If he's already got an IEP and receiving the appropriate services I'm not sure it matters much to have the official diagnosis.
In some cases, I'd agree with this. Here I wouldn't agree, because understanding the correct diagnosis is needed to understand what's needed long-term for accommodations and remediation. If this is SPD, there's a chance that OT is going to remediate the issues with handwriting fully and accommodations aren't going to be needed long-term. If it's dysgraphia, chances are good this child will need to rely on keyboarding or voice-to-text for the majority of written work moving forward in school and life, and getting a head start on that is important.
Having a correct diagnosis and understanding potential symptoms/challenges associated with it can also help you ferret out information from a younger child - for instance, hand and wrist pain are sometimes associated with dysgraphia. We didn't have a clue that our ds' wrist hurt when he wrote, but once we knew to ask about it, he told us absolutely it hurt! It's just that being only 8 years old, he didn't anticipate that we, as his parents, didn't already know that. My dd otoh, had some fairly severe sensory challenges and went through sensory OT as a child. I don't remember pain ever being mentioned as a potential symptom - so if our ds had been diagnosed with SPD and not with dysgraphia, we never would have asked about the hand pain.

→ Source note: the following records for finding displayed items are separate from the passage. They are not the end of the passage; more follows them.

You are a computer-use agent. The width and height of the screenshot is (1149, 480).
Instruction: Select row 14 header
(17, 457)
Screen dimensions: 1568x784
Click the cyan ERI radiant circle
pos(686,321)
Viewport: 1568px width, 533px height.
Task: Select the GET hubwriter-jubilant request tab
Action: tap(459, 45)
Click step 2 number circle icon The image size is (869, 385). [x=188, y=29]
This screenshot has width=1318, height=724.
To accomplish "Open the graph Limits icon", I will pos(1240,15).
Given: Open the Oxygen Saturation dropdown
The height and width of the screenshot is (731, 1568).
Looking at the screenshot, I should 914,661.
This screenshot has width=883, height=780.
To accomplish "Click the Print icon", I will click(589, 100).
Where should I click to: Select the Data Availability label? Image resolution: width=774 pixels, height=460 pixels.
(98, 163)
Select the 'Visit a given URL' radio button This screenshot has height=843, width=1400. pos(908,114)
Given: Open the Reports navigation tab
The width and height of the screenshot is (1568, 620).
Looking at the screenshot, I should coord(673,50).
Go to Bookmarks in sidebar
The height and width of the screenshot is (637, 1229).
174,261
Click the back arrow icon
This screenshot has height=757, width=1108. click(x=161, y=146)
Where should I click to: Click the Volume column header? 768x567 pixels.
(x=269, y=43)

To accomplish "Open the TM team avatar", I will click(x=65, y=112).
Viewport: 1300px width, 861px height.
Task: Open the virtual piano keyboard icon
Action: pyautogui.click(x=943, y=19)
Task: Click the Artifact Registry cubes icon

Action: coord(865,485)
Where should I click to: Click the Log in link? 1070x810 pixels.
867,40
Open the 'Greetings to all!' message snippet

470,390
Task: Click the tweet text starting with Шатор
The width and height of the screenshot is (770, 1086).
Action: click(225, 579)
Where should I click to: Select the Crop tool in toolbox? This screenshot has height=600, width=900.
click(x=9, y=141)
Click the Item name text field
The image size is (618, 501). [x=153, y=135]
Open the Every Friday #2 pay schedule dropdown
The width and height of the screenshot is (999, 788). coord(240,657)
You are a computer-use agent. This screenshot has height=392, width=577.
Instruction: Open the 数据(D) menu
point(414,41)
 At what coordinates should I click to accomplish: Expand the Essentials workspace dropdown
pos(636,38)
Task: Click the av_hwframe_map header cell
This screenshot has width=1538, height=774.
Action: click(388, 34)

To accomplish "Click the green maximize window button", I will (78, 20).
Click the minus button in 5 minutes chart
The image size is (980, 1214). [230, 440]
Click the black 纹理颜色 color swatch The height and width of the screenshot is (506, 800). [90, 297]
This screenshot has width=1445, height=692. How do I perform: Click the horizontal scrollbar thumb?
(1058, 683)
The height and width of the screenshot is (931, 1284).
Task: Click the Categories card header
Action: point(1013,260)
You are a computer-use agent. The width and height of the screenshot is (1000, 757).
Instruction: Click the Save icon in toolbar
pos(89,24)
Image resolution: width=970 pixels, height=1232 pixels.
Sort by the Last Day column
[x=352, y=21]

Having a correct diagnosis can also be important for helping a child understand what's going on with themselves.
On the flip side, I can't really see a situation where having a diagnosis is going to hurt or cause harm in any way, so if there's a question I can't imagine it wouldn't be a good thing to move forward and really get to the root of a diagnosis.
polarbear
ps - fwiw, my ds has some sensory challenges too which I understand from his neuropsych are part and parcel of his overall diagnosis (Developmental Coordination Disorder) - I don't think it's unusual to see both dysgraphia and SPD in the same child.